WHAT IS REQUIRED
If a line in the records below holds the word "editor", copy it.

PROVIDED MATERIAL
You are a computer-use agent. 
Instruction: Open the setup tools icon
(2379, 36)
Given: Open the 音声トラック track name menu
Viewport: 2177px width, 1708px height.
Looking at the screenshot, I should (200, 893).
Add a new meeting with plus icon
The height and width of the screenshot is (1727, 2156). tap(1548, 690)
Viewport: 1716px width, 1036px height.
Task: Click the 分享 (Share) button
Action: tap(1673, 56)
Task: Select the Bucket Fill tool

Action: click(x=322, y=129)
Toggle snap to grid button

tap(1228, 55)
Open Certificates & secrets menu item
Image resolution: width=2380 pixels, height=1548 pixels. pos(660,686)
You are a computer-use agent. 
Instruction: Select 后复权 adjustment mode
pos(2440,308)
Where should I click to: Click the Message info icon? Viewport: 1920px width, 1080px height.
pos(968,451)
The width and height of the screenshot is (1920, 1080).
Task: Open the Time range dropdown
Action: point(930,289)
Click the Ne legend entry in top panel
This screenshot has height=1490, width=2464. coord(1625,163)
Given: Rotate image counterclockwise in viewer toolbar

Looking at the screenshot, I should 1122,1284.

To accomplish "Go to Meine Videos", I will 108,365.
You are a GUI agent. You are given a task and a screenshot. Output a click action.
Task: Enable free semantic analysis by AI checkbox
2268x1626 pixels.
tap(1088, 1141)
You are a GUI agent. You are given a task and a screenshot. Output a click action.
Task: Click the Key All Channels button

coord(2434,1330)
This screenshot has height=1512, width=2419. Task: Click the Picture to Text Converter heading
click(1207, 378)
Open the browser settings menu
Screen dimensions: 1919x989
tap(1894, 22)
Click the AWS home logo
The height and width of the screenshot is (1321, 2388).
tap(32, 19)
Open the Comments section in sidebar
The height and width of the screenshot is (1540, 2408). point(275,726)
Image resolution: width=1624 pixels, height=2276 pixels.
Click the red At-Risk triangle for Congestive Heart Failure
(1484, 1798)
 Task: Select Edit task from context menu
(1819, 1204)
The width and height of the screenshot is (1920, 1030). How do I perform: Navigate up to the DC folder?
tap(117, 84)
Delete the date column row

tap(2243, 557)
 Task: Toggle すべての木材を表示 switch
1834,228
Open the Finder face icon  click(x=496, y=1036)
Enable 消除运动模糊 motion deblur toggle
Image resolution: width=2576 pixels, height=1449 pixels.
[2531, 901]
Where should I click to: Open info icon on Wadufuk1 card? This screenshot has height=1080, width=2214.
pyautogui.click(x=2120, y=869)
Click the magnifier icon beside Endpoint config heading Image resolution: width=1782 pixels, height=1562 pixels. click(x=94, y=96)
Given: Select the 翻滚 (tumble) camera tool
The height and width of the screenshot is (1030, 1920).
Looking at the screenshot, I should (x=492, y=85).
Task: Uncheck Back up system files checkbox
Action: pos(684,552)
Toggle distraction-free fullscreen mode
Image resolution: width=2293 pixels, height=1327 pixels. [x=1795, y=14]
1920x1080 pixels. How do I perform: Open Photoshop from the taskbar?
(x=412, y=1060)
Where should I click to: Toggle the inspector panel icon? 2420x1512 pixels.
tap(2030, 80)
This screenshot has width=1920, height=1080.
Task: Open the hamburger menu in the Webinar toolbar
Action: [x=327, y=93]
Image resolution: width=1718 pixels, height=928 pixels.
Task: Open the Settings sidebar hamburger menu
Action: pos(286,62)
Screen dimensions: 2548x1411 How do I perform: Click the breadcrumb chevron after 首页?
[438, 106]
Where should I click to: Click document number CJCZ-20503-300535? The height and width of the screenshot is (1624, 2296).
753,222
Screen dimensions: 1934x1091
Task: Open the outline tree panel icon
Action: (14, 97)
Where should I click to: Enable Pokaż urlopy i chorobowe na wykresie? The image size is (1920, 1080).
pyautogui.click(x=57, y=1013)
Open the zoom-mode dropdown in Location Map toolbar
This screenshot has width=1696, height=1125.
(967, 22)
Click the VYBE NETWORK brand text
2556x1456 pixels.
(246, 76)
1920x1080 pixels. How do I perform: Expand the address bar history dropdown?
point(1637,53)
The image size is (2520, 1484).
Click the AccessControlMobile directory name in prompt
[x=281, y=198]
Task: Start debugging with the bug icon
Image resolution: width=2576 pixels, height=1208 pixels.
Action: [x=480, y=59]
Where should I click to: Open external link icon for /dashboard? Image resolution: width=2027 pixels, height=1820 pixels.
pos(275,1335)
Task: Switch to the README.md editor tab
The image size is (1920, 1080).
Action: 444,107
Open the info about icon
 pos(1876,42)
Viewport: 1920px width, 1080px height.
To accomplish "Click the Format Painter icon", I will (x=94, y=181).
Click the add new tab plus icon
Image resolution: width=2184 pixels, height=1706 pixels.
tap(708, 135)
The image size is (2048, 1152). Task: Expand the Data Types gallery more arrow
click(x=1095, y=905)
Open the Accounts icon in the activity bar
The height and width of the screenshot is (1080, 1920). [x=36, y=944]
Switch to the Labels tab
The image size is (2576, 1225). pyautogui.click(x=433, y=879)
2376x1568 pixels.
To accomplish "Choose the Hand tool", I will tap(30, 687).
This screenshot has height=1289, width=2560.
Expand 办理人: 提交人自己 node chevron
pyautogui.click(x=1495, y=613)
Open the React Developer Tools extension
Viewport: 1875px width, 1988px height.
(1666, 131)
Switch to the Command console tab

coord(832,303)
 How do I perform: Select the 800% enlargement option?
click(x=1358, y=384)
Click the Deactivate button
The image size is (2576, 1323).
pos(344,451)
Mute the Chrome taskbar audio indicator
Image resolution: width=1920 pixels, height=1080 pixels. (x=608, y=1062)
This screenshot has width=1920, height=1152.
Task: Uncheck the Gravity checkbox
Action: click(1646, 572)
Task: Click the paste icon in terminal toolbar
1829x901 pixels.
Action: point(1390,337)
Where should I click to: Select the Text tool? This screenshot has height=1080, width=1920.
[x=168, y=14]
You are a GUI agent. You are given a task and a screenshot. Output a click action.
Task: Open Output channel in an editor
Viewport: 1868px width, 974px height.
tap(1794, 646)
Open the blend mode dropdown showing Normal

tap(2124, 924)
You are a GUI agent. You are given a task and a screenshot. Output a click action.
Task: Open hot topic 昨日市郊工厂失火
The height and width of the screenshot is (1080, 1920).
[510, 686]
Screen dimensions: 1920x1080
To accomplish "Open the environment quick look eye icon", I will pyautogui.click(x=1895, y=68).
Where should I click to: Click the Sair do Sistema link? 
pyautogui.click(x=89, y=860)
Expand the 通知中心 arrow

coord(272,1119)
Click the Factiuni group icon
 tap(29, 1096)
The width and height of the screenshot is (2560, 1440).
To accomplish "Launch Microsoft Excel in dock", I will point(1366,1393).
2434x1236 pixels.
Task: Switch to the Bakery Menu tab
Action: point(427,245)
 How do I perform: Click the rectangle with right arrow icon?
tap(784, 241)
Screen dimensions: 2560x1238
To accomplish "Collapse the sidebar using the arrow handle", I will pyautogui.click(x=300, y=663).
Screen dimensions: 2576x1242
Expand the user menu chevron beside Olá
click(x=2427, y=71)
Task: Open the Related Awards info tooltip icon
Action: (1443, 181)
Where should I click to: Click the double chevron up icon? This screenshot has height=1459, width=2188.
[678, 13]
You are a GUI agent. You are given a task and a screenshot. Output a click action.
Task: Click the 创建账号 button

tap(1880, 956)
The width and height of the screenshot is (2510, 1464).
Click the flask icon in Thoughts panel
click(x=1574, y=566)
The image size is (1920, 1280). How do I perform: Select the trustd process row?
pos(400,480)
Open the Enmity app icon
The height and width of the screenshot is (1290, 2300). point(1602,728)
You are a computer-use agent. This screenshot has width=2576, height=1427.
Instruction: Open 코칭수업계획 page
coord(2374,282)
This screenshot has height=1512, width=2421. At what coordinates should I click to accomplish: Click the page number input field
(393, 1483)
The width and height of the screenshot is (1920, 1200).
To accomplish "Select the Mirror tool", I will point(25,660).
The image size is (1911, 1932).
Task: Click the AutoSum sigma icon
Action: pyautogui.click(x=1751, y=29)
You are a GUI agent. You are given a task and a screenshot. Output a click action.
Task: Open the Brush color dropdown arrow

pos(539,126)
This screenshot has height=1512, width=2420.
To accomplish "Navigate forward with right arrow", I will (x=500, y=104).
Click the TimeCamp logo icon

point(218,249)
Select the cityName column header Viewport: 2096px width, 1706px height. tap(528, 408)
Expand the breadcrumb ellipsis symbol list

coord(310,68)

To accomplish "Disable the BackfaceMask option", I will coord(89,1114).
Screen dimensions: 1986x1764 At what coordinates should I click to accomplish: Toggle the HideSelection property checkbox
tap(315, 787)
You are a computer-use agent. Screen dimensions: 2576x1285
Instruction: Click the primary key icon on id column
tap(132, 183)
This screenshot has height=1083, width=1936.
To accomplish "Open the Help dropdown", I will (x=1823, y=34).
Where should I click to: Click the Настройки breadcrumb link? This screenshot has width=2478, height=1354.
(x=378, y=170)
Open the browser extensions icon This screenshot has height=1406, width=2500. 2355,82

YOUR RESPONSE
Task: Switch to the README.md editor tab
Task: Open Output channel in an editor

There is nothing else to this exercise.